When Scotland’s government took back control of Britain’s only overnight rail service, the operator faced a technology deadline that demanded a rapid CRM overhaul

Few travel experiences in Britain carry quite the romance of the Caledonian Sleeper. Board at London Euston after dinner, settle into your cabin and wake up in the Scottish Highlands — Fort William, Inverness or Aberdeen — ready for a full day without losing time to travel.

The service traces its origins to 1873, when the North British Railway introduced Britain’s first sleeping car on the Glasgow-to-London route. More than 150 years later, the trains still run six nights a week, carrying business travelers avoiding early flights and tourists seeking a more leisurely approach to reaching Scotland.

But the operation behind those journeys has changed considerably in recent years — and so has the technology that supports it. When the Scottish government brought the Caledonian Sleeper into public ownership in 2023, the operator’s IT team faced an urgent mandate: replace the legacy systems they’d inherited and bring customer service capabilities in-house, fast.

Legacy technology, limited visibility

The challenge wasn’t just bringing systems in-house. The systems themselves were a patchwork.

“Caledonian Sleeper’s legacy managed customer relationship management (CRM) solution and telephony platform meant we had limited access to customer information, sales data and call center management stats,” explains Mark Lonie, guest service center manager at Caledonian Sleeper.

“To complicate matters, our customer service team also relied on approaching end-of-life versions of software and a customer-facing live chat platform.
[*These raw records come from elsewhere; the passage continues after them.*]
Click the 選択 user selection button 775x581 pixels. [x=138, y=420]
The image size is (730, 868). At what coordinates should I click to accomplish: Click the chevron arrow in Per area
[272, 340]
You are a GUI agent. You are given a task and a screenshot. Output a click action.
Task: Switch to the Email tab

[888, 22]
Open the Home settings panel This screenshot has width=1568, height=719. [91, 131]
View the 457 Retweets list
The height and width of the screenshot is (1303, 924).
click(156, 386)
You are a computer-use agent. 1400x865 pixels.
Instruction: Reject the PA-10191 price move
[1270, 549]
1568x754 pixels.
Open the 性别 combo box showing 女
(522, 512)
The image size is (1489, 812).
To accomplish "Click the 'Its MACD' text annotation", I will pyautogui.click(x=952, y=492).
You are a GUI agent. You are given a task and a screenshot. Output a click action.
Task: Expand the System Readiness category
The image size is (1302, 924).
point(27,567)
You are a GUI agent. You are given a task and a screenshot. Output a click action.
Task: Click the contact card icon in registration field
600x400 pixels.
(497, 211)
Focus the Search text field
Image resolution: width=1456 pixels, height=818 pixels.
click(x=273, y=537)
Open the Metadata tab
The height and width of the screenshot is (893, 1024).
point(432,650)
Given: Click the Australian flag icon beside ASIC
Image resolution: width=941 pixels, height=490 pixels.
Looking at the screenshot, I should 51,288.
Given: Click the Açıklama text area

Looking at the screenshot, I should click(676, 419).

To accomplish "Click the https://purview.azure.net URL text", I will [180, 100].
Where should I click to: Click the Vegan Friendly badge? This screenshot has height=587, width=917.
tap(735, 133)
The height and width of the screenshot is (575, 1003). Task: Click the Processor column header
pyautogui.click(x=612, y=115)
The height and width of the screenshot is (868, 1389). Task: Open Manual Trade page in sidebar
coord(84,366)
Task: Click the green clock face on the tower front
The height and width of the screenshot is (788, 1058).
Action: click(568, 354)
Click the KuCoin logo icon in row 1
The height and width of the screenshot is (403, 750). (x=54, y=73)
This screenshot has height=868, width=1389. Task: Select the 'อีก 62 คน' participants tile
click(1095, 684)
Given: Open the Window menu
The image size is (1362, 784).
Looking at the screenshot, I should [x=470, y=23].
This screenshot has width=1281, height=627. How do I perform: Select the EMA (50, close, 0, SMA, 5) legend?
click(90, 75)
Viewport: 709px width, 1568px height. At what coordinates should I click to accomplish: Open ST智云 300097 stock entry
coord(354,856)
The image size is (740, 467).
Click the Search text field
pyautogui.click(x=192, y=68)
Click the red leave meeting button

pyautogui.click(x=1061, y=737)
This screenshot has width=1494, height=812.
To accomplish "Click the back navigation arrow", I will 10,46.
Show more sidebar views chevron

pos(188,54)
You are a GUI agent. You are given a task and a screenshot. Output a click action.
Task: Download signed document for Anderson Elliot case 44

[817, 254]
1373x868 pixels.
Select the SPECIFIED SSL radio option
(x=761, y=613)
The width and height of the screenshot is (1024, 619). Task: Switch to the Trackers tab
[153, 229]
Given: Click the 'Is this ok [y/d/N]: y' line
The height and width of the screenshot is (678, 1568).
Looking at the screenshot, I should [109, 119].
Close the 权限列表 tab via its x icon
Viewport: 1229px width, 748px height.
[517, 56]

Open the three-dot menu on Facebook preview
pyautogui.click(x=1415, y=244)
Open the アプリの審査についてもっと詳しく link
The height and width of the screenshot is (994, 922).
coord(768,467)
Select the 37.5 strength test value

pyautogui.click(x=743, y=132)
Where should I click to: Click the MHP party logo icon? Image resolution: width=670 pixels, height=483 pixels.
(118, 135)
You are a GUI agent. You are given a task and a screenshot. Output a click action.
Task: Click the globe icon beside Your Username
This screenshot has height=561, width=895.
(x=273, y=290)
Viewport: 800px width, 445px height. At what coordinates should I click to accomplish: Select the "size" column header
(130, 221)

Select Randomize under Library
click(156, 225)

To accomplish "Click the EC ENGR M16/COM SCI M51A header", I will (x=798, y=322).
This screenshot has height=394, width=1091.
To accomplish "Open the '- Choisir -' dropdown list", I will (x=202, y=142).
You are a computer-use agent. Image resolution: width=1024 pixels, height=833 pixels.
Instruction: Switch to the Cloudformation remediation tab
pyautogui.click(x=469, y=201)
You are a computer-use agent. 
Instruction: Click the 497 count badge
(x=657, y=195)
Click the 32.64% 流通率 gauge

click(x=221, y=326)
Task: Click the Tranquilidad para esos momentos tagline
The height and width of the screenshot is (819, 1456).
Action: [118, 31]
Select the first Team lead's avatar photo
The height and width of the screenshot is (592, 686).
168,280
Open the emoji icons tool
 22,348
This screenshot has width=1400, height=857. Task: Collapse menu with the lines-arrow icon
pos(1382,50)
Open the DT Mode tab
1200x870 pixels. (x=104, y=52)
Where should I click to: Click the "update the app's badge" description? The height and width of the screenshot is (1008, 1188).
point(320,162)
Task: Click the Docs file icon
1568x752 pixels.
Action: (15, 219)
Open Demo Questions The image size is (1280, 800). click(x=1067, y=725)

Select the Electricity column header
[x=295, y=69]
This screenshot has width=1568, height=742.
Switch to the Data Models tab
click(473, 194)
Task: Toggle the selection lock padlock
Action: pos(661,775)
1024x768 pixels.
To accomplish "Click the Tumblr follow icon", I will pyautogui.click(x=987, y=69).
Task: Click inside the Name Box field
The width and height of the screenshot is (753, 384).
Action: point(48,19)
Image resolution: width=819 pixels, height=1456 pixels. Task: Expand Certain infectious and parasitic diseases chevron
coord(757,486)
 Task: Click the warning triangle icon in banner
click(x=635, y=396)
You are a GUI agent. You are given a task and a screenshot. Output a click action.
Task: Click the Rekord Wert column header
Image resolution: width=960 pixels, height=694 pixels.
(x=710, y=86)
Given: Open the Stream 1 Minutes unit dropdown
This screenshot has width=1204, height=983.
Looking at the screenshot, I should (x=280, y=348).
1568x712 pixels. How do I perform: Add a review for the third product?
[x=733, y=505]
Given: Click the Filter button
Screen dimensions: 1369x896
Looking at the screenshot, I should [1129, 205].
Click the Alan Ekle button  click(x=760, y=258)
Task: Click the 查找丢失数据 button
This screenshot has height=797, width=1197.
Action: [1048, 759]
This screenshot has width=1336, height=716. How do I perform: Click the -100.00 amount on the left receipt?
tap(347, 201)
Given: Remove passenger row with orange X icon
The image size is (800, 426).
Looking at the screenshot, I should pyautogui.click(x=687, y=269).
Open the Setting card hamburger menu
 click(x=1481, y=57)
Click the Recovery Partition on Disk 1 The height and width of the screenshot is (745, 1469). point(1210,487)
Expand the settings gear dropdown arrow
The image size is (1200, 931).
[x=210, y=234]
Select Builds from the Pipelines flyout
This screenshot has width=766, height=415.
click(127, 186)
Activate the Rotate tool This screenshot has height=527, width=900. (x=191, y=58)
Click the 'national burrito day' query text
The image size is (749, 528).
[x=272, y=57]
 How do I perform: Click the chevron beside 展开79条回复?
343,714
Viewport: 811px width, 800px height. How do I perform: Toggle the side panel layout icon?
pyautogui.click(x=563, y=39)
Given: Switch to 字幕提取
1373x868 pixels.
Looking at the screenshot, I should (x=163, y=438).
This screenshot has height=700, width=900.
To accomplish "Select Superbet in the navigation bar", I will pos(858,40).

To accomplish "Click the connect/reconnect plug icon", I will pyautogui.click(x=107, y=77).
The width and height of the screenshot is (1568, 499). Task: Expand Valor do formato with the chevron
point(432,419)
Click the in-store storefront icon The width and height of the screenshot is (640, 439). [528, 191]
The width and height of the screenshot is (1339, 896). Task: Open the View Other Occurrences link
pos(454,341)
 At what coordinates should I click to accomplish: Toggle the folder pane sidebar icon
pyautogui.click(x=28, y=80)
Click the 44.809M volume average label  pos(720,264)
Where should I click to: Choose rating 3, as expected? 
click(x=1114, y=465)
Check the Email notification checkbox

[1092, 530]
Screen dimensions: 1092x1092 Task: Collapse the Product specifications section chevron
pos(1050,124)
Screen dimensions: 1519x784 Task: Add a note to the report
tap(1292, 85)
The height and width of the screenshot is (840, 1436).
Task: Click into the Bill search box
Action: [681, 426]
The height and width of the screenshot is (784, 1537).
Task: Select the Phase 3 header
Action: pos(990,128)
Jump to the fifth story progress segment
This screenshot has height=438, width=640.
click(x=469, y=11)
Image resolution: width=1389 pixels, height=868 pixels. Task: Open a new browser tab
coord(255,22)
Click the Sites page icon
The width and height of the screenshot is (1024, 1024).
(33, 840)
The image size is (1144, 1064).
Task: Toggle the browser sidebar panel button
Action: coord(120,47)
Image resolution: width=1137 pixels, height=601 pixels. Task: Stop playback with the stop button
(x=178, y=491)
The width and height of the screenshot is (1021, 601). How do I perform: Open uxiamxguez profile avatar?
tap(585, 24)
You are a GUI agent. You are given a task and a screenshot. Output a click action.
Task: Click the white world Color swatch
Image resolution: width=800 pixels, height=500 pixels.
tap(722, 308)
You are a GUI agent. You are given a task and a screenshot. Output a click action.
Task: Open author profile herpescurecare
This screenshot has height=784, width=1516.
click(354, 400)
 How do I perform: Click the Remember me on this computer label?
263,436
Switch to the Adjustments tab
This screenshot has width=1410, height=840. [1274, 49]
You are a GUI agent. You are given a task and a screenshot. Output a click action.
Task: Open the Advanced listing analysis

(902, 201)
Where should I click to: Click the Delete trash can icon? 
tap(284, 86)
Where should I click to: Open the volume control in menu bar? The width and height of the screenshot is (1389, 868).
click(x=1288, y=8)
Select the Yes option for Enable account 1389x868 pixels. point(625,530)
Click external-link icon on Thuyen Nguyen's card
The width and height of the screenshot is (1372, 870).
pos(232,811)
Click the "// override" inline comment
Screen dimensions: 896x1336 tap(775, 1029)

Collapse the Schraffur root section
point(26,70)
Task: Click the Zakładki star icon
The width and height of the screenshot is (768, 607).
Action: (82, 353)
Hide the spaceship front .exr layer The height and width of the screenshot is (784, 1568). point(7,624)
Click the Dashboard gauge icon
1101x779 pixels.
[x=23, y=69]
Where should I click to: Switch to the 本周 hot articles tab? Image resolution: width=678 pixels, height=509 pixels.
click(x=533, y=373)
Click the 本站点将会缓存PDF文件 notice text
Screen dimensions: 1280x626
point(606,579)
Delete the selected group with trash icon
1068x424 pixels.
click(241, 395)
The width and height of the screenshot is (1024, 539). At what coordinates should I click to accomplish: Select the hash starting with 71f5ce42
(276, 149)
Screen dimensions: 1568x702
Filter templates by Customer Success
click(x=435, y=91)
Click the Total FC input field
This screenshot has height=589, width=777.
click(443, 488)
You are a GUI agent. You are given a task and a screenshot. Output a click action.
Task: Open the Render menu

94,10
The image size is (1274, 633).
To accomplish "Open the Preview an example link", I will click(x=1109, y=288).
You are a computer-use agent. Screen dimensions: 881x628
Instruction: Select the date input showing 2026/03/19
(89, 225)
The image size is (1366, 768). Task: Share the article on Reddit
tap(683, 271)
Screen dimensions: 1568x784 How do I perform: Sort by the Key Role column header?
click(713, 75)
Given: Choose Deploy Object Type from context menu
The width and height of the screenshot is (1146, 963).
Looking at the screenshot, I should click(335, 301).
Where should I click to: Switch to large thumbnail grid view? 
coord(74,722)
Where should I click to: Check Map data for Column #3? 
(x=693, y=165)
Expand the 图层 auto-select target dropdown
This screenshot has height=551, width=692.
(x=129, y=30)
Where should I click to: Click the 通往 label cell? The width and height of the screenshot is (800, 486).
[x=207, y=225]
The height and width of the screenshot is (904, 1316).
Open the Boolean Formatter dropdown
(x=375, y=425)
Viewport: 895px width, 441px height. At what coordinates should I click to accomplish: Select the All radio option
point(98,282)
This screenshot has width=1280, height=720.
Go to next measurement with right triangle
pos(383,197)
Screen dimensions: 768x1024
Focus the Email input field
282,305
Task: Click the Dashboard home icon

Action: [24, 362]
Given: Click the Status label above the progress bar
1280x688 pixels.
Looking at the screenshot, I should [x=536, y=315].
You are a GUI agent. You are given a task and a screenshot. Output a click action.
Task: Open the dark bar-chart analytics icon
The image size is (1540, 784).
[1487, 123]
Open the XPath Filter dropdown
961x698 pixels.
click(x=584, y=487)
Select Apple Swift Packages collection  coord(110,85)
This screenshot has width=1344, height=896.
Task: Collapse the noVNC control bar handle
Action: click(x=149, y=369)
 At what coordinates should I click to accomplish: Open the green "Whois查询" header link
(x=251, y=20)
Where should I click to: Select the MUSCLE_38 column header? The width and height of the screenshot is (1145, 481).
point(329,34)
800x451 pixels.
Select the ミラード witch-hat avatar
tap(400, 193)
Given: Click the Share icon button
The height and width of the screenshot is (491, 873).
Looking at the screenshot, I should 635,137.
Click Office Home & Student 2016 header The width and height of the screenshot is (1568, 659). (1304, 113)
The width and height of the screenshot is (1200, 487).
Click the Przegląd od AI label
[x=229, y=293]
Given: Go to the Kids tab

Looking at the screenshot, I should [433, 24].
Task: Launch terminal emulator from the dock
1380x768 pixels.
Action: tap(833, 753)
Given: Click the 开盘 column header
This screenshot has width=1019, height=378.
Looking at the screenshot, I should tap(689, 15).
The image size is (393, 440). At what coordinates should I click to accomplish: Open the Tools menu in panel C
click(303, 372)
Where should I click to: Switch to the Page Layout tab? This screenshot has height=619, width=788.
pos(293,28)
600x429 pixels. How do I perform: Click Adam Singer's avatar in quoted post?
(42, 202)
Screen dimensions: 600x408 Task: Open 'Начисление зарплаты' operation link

Neither of which could integrate with the managed CRM solution or telephony platform.”

In practical terms: an agent answering a customer call couldn’t easily see that customer’s booking history, previous complaints or ongoing issues. Managers couldn’t get a clear read on how the contact center was actually performing. Separate systems, none of them talking to each other.

A tight timeline

UK-based cloud integrator Node4 had already been assessing Caledonian Sleeper’s CRM environment through a Microsoft-funded assessment.

“But the project became a much higher priority when we were tasked with bringing the managed components back in-house,” says Olamilekan Taiwo, senior IT project manager at Caledonian Sleeper.

The company commissioned Node4 to create a “seamless solution that replaced our third-party CRM system with the Microsoft Dynamics 365 CRM platform,” including an omnichannel contact center and updated live chat.

“The project was complex, yet Node4 delivered it in just a couple of months — around a third of the time usually required,” says Taiwo. “Their flexibility and collaborative approach made this possible, and we were able to meet the Scottish Government’s strict timeline.”

A unified view

The difference, according to Lonie, is night and day.

“It’s a million miles away from the disparate systems we used to rely on,” he explains. “Now, when a customer contacts us, their information is automatically gathered and presented to the agent, giving them the context they need to resolve queries quickly.”

Managers now have visibility into call performance and can identify patterns: which routes generate the most complaints, which issues recur, how problems ripple through the customer journey. When disruptions hit, like weather delays on the Highland routes, the team can update automated phone messages immediately rather than waiting for customers to queue for an agent.

And AI brings further productivity gains.

“Our agents can use Copilot to help write accurate replies and generate call notes,” says Lonie. “That means less time on admin and more time focused on customers.”

Early results

Staff have responded positively, reporting they feel better equipped to handle inquiries. Performance has improved from 84%, just below the 85% target, to consistently between 86% and 89%. Customer satisfaction, Lonie said, is improving.

“We’re starting to see a real shift in how our customers perceive us,” he says.

For a rail service whose history stretches back to 1873, the goal remains the same: make sure customers sleep well.